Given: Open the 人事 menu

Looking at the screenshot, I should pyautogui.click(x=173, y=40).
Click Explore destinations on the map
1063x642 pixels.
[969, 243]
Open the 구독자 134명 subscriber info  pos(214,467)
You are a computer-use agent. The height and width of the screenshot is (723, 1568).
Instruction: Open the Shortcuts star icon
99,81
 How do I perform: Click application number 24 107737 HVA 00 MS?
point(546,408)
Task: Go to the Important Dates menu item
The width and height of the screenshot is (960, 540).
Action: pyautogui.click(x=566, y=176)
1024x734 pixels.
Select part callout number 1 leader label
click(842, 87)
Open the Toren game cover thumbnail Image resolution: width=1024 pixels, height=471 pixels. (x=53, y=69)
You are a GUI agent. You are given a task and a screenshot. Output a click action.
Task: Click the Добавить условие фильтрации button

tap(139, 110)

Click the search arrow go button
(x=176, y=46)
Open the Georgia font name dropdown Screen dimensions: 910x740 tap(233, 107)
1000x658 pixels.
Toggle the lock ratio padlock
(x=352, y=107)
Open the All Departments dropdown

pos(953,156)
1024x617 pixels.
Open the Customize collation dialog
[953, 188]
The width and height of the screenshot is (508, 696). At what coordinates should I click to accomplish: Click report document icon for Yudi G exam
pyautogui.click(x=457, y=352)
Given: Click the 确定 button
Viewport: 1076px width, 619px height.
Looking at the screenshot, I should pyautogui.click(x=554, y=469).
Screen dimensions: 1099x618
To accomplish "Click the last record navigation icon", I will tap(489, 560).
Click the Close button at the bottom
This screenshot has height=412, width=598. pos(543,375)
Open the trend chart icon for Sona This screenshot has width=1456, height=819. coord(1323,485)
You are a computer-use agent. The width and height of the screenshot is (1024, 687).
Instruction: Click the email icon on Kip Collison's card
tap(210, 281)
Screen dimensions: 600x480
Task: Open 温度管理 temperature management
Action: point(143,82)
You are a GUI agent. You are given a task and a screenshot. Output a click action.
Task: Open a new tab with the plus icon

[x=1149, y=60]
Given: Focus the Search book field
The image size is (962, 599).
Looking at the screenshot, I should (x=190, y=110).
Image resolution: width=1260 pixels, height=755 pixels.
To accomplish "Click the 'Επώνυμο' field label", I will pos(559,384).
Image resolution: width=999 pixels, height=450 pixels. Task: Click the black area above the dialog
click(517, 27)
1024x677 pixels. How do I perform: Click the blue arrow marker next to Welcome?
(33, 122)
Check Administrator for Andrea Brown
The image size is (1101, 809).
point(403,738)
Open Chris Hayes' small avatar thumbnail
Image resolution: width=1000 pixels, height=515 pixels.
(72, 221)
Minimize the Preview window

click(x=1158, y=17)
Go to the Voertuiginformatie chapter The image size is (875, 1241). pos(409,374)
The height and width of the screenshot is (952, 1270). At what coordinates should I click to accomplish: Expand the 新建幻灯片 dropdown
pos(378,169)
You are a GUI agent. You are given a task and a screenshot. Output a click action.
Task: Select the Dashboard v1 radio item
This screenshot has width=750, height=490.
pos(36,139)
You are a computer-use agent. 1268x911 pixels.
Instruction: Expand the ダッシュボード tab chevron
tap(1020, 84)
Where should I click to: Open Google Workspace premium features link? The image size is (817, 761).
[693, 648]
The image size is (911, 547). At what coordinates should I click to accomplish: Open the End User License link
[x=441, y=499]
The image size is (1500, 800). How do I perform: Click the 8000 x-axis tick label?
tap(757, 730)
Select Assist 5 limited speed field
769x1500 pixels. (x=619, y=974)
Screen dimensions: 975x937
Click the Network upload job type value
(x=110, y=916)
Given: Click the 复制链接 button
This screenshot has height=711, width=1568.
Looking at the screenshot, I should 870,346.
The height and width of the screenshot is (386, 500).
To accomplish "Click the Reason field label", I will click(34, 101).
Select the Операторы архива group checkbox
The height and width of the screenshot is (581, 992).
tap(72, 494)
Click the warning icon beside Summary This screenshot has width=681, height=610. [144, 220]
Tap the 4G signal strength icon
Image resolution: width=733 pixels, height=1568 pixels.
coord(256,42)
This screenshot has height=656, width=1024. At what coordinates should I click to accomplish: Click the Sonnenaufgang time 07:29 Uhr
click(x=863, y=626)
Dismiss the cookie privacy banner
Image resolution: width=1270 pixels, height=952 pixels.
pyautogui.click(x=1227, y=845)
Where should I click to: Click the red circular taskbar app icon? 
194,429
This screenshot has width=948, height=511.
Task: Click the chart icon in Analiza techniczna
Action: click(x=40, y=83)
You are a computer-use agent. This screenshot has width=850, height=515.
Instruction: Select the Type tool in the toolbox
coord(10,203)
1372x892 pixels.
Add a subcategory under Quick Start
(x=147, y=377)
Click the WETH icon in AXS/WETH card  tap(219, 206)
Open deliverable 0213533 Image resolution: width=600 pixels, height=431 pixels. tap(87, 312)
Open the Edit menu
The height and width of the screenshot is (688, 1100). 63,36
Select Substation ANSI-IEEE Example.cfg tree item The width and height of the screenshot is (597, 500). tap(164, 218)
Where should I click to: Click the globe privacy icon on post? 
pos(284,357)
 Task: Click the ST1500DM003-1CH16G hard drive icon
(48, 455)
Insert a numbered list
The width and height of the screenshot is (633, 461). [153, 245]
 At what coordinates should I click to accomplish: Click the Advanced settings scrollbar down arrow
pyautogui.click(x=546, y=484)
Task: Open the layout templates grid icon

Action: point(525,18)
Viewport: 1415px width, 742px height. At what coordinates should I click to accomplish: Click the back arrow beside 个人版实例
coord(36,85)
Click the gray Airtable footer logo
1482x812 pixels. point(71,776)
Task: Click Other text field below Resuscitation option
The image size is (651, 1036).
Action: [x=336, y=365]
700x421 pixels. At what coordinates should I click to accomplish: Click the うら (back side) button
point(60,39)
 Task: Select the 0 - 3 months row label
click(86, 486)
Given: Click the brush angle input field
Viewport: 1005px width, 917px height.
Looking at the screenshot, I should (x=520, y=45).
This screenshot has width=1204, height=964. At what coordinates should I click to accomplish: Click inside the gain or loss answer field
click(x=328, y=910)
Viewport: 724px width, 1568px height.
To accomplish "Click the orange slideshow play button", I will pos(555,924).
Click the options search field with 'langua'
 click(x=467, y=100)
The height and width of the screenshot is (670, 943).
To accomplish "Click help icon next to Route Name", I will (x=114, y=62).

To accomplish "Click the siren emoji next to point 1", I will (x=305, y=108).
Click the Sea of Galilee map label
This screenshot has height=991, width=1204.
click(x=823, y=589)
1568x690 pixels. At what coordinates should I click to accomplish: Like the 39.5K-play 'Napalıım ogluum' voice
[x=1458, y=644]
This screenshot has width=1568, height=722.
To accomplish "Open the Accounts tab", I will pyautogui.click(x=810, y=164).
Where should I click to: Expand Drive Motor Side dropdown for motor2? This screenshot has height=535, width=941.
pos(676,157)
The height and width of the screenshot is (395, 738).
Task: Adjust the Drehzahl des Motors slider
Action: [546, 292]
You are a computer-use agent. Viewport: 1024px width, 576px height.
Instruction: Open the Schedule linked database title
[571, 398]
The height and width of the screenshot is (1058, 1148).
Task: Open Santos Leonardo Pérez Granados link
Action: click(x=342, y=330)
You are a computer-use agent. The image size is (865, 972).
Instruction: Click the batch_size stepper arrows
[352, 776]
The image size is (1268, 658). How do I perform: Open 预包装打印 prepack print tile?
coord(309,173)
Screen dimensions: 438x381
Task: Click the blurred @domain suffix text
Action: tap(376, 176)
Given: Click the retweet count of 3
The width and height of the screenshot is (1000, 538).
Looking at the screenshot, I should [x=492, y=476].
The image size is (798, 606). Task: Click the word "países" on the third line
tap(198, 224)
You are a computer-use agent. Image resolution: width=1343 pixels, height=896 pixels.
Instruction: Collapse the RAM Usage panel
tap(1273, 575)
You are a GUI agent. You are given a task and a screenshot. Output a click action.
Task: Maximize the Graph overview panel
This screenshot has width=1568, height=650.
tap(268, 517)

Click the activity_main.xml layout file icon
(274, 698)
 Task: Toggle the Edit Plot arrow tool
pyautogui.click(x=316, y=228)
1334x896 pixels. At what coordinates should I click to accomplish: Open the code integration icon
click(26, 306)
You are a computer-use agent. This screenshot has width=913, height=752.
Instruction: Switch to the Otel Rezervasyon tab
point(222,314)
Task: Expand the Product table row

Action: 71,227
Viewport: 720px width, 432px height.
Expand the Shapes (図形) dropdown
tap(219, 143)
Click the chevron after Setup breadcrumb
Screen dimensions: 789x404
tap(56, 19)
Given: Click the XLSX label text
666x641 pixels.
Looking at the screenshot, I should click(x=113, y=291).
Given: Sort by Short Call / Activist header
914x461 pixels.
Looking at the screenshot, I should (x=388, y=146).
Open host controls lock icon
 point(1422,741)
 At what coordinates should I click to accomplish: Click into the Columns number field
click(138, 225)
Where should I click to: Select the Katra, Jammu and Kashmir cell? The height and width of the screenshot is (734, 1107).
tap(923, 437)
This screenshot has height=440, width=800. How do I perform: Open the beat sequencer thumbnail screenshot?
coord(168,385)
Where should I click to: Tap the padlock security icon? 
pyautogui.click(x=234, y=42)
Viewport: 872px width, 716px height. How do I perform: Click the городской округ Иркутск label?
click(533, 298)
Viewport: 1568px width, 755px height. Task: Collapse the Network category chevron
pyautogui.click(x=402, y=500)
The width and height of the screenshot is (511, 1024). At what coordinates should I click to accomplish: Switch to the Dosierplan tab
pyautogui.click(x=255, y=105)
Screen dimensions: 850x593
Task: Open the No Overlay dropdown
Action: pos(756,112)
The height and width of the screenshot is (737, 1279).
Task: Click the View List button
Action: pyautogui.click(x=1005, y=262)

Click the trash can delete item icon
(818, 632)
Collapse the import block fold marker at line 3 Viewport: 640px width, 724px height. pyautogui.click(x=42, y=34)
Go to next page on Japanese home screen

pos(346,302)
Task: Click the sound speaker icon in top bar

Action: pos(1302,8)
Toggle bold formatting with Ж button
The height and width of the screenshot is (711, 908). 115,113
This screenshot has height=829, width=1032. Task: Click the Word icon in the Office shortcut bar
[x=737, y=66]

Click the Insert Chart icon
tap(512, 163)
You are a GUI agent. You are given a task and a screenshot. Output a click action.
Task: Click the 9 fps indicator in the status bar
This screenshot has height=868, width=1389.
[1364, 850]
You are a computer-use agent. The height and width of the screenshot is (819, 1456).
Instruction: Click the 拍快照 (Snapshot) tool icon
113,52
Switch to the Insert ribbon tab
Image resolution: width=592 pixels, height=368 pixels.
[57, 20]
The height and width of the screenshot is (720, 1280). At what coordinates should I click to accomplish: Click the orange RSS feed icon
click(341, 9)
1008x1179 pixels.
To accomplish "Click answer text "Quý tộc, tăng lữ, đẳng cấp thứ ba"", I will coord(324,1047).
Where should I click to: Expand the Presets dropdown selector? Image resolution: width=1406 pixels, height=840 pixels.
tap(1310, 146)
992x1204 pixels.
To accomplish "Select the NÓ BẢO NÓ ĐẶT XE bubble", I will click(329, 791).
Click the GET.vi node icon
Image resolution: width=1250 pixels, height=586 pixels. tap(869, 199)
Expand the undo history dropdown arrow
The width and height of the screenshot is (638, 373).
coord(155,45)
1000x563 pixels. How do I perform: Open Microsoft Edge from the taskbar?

**What the exercise asks:** Going back over the entries above, copy word for word every line from the one that has "This screenshot has height=711, width=1568." on through the one that has "has width=850, height=515.".

**Result for this task:**
This screenshot has height=711, width=1568.
Looking at the screenshot, I should 870,346.
The height and width of the screenshot is (386, 500).
To accomplish "Click the Reason field label", I will click(34, 101).
Select the Операторы архива group checkbox
The height and width of the screenshot is (581, 992).
tap(72, 494)
Click the warning icon beside Summary This screenshot has width=681, height=610. [144, 220]
Tap the 4G signal strength icon
Image resolution: width=733 pixels, height=1568 pixels.
coord(256,42)
This screenshot has height=656, width=1024. At what coordinates should I click to accomplish: Click the Sonnenaufgang time 07:29 Uhr
click(x=863, y=626)
Dismiss the cookie privacy banner
Image resolution: width=1270 pixels, height=952 pixels.
pyautogui.click(x=1227, y=845)
Where should I click to: Click the red circular taskbar app icon? 
194,429
This screenshot has width=948, height=511.
Task: Click the chart icon in Analiza techniczna
Action: click(x=40, y=83)
You are a computer-use agent. This screenshot has width=850, height=515.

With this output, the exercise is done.